What is expected -> Your reply should contain only the line with "This screenshot has height=924, width=1292." and the lines after it through the end of the data, each written out exactly.

Dataset extract ->
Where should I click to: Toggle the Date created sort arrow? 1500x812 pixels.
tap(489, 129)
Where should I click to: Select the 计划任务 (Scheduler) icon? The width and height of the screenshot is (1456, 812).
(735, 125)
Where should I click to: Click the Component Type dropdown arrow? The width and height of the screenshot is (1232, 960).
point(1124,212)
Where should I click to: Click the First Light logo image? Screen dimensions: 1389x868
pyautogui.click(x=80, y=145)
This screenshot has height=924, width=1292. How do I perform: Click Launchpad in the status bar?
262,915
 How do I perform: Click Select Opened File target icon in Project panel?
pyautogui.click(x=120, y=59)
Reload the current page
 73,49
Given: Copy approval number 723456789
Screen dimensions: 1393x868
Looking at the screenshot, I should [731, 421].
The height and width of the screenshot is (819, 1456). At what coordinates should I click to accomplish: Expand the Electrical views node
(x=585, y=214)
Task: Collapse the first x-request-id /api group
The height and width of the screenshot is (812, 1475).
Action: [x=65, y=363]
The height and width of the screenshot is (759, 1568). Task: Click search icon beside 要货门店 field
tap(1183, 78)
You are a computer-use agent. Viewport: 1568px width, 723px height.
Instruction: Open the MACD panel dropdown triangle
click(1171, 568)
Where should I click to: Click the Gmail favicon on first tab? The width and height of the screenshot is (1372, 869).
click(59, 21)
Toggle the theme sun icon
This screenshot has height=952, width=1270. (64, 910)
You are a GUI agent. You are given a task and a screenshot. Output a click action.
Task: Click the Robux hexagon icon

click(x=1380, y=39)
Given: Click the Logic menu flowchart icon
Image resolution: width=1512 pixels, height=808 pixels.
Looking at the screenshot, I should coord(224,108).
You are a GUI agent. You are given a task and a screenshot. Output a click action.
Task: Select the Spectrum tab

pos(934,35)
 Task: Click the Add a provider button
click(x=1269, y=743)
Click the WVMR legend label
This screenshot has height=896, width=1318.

Your solution ->
This screenshot has height=924, width=1292. How do I perform: Click Launchpad in the status bar?
262,915
 How do I perform: Click Select Opened File target icon in Project panel?
pyautogui.click(x=120, y=59)
Reload the current page
 73,49
Given: Copy approval number 723456789
Screen dimensions: 1393x868
Looking at the screenshot, I should [731, 421].
The height and width of the screenshot is (819, 1456). At what coordinates should I click to accomplish: Expand the Electrical views node
(x=585, y=214)
Task: Collapse the first x-request-id /api group
The height and width of the screenshot is (812, 1475).
Action: [x=65, y=363]
The height and width of the screenshot is (759, 1568). Task: Click search icon beside 要货门店 field
tap(1183, 78)
You are a computer-use agent. Viewport: 1568px width, 723px height.
Instruction: Open the MACD panel dropdown triangle
click(1171, 568)
Where should I click to: Click the Gmail favicon on first tab? The width and height of the screenshot is (1372, 869).
click(59, 21)
Toggle the theme sun icon
This screenshot has height=952, width=1270. (64, 910)
You are a GUI agent. You are given a task and a screenshot. Output a click action.
Task: Click the Robux hexagon icon

click(x=1380, y=39)
Given: Click the Logic menu flowchart icon
Image resolution: width=1512 pixels, height=808 pixels.
Looking at the screenshot, I should coord(224,108).
You are a GUI agent. You are given a task and a screenshot. Output a click action.
Task: Select the Spectrum tab

pos(934,35)
 Task: Click the Add a provider button
click(x=1269, y=743)
Click the WVMR legend label
This screenshot has height=896, width=1318.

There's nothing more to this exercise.